▸ Exercise aim: Copy word for word every line of the data from the one holding "coordinates (52, 374)." through the last line, including both.

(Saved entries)
- - - - - - -

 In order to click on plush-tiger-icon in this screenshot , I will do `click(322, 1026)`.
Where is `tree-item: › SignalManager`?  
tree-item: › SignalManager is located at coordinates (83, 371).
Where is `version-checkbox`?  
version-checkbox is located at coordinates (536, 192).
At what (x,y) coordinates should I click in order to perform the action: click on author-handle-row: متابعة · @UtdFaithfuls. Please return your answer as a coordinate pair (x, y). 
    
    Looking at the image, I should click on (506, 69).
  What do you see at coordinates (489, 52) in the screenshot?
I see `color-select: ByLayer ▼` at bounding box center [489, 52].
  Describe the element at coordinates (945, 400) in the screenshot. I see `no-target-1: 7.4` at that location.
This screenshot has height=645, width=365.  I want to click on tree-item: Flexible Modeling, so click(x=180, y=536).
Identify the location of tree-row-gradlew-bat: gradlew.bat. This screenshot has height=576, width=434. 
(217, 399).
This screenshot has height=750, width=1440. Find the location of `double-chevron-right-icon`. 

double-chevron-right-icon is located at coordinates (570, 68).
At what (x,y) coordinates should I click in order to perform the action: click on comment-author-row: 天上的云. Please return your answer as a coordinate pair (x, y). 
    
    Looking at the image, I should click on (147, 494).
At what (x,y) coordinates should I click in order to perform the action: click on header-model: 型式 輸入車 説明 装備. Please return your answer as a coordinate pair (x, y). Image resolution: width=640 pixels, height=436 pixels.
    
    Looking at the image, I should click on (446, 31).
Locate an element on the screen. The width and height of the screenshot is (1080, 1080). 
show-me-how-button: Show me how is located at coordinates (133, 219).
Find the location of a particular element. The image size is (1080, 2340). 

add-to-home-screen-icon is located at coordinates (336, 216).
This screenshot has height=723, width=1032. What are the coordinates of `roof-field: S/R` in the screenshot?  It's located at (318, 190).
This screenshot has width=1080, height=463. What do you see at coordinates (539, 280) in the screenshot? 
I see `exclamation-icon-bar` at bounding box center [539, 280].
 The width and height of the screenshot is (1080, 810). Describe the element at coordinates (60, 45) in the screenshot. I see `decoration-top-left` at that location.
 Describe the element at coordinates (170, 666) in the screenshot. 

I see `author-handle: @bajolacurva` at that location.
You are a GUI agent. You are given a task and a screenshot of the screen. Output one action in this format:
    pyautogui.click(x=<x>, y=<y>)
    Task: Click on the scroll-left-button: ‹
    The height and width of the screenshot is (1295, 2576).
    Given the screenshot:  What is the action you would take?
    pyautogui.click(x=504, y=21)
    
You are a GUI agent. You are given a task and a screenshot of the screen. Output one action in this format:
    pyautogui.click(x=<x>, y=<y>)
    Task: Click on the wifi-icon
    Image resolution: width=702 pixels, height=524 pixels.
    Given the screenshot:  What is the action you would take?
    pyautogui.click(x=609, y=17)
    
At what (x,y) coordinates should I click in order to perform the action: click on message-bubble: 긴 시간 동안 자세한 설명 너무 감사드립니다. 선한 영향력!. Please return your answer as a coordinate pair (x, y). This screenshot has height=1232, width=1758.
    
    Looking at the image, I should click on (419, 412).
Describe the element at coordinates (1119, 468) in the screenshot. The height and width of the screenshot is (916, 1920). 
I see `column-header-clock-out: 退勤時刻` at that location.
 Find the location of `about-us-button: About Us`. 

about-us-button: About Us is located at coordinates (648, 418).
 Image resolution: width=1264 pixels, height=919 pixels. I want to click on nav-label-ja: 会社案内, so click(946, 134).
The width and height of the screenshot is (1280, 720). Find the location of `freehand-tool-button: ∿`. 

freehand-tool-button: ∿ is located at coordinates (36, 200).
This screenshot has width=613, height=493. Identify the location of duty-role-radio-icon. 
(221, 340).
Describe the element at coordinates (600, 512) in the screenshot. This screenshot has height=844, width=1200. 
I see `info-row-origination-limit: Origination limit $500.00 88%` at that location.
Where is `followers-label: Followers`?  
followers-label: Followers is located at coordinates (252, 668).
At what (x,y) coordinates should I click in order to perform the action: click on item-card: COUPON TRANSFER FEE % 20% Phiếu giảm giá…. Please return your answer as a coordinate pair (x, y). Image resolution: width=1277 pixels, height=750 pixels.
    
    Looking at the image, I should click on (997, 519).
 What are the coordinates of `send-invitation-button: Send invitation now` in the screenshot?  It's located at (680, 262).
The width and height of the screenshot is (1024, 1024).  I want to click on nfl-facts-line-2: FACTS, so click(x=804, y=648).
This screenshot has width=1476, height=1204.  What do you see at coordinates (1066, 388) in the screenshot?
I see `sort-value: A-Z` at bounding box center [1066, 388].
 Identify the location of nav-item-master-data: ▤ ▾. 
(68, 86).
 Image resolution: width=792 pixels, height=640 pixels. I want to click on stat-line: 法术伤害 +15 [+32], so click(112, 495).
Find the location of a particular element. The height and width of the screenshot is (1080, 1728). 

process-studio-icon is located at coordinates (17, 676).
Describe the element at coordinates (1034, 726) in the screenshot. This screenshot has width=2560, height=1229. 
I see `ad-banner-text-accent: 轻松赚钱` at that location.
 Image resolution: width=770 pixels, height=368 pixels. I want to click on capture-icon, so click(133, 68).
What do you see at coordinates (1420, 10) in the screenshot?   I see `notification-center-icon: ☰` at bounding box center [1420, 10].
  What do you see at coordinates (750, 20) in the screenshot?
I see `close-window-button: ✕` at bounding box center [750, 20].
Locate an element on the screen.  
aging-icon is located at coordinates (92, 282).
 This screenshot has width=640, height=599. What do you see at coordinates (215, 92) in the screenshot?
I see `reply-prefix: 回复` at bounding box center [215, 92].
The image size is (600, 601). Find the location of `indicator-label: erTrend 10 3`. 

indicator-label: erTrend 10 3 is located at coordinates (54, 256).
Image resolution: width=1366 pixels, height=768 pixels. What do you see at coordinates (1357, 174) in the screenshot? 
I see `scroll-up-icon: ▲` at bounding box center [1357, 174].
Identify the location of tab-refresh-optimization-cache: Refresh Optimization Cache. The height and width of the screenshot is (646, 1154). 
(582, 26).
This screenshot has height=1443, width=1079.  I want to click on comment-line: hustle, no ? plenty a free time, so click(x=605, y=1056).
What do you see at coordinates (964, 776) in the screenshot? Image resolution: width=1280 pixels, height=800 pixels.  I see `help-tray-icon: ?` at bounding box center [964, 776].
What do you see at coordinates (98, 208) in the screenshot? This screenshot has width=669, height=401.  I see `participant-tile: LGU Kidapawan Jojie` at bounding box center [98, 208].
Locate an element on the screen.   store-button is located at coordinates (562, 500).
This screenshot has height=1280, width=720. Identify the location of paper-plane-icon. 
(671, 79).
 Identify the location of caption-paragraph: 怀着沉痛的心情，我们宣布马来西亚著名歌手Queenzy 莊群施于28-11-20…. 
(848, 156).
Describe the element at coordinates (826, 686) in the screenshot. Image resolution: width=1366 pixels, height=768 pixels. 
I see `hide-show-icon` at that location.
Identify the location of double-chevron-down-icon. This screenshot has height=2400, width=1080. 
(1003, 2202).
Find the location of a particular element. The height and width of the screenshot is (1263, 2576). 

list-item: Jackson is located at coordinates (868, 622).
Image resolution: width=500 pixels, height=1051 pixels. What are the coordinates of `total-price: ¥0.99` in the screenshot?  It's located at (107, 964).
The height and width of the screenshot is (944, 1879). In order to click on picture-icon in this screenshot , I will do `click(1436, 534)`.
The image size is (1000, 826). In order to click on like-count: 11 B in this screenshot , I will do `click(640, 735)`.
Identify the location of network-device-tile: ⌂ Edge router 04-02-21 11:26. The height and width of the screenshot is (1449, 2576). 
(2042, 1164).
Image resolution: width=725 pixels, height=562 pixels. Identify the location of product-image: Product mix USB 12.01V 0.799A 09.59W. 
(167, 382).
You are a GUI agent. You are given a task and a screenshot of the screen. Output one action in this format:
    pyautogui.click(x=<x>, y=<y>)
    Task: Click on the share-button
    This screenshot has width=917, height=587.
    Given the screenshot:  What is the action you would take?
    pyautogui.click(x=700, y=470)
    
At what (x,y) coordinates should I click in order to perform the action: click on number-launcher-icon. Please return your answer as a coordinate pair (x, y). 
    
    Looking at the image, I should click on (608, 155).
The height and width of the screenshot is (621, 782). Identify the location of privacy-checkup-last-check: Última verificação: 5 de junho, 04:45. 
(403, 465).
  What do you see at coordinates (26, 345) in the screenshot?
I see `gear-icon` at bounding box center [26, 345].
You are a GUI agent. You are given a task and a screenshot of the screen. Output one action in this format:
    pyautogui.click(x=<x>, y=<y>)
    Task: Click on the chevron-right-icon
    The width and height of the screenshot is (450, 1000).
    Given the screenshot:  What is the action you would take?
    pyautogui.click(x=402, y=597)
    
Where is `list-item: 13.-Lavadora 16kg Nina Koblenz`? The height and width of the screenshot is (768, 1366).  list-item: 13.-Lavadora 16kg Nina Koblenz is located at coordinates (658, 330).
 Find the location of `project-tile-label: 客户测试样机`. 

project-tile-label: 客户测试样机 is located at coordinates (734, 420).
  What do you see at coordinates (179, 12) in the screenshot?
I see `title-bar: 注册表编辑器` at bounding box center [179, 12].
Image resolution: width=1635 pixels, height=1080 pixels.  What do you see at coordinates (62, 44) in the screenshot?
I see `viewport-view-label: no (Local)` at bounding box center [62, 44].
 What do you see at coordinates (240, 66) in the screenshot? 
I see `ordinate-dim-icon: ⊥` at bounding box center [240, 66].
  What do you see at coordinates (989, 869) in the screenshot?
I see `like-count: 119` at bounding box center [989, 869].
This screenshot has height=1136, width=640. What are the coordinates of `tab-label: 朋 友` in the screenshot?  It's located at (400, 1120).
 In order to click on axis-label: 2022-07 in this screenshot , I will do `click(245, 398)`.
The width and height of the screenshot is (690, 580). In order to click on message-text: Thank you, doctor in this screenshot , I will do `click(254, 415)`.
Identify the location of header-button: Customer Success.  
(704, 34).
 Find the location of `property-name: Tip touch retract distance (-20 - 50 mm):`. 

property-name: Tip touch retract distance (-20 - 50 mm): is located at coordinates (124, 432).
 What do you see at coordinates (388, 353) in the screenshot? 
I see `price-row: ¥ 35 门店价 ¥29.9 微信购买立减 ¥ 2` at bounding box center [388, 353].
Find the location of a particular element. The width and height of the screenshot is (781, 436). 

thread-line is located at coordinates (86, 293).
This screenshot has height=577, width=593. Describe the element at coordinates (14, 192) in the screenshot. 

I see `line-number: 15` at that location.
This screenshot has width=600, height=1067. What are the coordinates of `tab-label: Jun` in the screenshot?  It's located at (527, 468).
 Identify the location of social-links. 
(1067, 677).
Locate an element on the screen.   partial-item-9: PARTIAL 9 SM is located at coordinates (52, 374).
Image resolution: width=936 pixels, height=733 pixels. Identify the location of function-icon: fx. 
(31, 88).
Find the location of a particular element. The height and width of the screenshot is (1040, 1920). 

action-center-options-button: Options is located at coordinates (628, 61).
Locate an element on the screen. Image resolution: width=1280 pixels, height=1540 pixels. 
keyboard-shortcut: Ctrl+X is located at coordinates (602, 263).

- - - - - - -

▸ Solved problem:
Locate an element on the screen.   partial-item-9: PARTIAL 9 SM is located at coordinates (52, 374).
Image resolution: width=936 pixels, height=733 pixels. Identify the location of function-icon: fx. 
(31, 88).
Find the location of a particular element. The height and width of the screenshot is (1040, 1920). 

action-center-options-button: Options is located at coordinates (628, 61).
Locate an element on the screen. Image resolution: width=1280 pixels, height=1540 pixels. 
keyboard-shortcut: Ctrl+X is located at coordinates (602, 263).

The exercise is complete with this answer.